Given all the interest in enhanced data security, a new reporting service may open some eyes in terms of the level of security being provided by Internet service providers (ISPs).
Developed in conjunction with Twitter, the Email Privacy Report tool from Message Systems promises to make it easier for IT organizations and end users alike to identify the security protocols and encryption levels that any ISP has put in place.
Message Systems CEO Phillip Merrick says the reporting tool will be permanently available via Twitter. The goal of its creation, though, is to get more ISPs to voluntarily support STARTTLS text encryption protocols to drive further development of industry-wide standards.
Merrick notes that many ISPs don’t encrypt email traffic at all. In fact, email that starts out encrypted may wind up being not encrypted as it moves between an ISP that supports encryption and another that doesn’t. Given the number of peering agreements that ISPs rely on to share email traffic, the probability that your email at some point winds up becoming unencrypted is fairly high.
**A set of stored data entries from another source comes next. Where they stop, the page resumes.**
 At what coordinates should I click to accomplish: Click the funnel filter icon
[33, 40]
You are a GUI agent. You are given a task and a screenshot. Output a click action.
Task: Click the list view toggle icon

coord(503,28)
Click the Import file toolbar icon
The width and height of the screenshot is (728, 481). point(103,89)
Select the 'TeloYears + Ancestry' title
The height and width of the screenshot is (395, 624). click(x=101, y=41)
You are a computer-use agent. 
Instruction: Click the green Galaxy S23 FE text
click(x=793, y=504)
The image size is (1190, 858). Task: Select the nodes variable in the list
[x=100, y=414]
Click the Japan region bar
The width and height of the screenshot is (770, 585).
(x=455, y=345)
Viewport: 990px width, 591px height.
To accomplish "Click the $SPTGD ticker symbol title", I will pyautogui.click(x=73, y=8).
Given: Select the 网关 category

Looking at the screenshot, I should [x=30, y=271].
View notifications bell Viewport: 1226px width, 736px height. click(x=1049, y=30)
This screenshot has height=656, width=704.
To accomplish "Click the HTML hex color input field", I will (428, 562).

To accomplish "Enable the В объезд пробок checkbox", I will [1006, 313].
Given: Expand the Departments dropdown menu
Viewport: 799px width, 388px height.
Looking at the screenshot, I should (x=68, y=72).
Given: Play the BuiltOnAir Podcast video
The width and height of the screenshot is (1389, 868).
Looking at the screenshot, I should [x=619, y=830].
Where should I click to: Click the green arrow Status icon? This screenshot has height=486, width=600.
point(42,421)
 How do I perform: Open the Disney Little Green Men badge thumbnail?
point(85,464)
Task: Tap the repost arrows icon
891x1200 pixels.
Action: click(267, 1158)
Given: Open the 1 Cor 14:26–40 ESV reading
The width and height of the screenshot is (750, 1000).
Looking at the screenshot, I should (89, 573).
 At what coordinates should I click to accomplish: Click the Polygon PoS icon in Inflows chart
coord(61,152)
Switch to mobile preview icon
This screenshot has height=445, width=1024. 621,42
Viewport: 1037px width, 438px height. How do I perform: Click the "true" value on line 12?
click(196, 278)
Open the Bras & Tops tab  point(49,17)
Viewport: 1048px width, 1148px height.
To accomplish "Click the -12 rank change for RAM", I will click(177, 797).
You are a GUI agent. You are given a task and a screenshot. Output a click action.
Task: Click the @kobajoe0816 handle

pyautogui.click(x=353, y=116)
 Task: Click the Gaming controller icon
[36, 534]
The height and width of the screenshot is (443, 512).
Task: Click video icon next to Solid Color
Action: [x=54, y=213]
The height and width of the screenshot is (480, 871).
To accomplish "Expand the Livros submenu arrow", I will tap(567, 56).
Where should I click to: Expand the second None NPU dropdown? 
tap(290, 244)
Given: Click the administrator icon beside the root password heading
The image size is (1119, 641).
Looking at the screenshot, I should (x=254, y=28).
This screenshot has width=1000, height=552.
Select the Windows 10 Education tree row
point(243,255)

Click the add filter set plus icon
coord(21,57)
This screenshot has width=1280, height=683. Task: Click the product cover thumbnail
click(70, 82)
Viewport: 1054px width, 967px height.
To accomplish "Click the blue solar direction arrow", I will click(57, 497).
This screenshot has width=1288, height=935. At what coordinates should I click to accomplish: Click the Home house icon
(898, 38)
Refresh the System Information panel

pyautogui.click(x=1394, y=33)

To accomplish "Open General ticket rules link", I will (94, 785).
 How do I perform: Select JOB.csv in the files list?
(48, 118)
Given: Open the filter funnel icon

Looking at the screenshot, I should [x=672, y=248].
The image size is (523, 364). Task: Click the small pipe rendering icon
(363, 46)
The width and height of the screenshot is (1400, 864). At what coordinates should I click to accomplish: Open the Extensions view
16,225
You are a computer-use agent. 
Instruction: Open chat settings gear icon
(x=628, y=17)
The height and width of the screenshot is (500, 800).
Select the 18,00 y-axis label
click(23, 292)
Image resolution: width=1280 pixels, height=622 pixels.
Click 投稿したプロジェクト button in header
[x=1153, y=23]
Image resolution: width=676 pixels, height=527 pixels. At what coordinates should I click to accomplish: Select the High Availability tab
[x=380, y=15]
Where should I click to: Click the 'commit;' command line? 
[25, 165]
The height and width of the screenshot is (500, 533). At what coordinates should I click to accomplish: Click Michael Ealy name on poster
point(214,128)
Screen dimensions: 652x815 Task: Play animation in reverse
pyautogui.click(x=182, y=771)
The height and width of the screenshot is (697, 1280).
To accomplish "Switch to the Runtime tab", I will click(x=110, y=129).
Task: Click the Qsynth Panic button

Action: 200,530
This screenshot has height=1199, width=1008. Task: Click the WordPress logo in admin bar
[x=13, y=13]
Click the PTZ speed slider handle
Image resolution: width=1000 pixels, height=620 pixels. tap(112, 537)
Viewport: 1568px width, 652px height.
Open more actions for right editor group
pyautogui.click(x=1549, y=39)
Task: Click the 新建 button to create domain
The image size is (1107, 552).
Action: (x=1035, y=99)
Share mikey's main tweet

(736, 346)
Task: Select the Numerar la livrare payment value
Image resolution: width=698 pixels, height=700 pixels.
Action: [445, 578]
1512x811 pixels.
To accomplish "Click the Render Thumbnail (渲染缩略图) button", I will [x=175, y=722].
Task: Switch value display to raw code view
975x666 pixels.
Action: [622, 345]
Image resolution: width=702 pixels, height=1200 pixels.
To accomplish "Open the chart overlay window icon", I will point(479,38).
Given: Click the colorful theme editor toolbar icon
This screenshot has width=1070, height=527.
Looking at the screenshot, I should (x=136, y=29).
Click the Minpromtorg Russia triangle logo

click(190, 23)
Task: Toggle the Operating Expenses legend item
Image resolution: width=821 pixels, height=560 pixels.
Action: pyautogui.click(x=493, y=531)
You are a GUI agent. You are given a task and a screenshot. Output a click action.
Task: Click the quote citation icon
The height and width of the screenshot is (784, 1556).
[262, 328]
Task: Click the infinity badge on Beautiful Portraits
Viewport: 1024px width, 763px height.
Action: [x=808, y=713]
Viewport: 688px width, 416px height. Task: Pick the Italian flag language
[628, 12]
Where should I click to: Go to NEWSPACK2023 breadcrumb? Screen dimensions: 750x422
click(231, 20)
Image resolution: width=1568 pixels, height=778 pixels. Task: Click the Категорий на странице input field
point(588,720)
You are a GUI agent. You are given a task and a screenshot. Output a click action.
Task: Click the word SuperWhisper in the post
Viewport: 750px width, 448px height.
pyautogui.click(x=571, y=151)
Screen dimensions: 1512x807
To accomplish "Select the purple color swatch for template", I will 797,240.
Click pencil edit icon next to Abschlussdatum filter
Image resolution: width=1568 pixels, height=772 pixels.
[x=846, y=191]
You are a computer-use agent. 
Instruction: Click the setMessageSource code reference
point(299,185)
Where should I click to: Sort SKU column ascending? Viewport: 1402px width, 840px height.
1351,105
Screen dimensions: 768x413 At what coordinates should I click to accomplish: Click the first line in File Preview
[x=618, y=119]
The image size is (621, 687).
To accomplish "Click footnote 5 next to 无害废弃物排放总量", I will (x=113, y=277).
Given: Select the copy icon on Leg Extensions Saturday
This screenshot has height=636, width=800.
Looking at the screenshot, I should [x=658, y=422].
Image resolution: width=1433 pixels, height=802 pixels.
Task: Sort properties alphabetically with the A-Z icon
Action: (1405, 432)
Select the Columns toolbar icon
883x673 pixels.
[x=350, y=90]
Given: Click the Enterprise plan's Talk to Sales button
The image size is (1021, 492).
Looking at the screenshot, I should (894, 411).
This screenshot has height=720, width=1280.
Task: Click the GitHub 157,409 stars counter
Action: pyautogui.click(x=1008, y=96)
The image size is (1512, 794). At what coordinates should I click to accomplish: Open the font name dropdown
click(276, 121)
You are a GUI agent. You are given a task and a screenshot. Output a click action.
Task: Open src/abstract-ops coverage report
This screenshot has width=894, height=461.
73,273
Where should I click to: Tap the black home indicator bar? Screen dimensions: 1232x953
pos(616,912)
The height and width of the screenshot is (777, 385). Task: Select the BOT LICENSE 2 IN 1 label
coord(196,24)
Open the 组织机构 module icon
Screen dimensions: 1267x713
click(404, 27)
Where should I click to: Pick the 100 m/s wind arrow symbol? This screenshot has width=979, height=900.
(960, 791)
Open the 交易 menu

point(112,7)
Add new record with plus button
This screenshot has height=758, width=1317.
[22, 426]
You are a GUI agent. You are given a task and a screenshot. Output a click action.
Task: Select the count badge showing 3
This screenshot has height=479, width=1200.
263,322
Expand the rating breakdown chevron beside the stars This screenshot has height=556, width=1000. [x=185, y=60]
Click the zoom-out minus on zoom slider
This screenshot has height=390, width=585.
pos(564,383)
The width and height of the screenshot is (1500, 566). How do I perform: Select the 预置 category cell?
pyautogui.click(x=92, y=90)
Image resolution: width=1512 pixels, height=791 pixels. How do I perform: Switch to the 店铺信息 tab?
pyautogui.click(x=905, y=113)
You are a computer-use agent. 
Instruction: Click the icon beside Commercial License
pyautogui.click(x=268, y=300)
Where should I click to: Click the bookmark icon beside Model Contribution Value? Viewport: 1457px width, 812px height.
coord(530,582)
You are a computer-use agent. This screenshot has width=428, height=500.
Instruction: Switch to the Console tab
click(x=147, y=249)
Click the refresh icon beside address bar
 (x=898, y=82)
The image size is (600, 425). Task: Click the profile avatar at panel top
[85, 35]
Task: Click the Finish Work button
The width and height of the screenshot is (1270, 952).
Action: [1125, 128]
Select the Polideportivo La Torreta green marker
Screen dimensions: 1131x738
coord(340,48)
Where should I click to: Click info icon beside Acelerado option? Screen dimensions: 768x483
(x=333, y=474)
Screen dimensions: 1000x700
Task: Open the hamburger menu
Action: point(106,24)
Message Systems, which counts Pinterest, Zillow, Facebook, LinkedIn, Twitter, Groupon, Salesforce, Marketo, Oracle, Comcast, Time Warner, AT&T and American Express among its customers, sends over 3 trillion collective messages a year, which the company claims is more than 25 percent of the world's legitimate email.
Naturally, encryption in and of itself might not stop cybercriminals working on behalf of a nation state. But in terms of guaranteeing higher levels of security from the average cybercriminal, encryption is still one of the best defenses. Of course, if some ISPs don’t support encryption, then IT organizations might want to start taking steps to make sure their email traffic is permanently routed around those ISPs.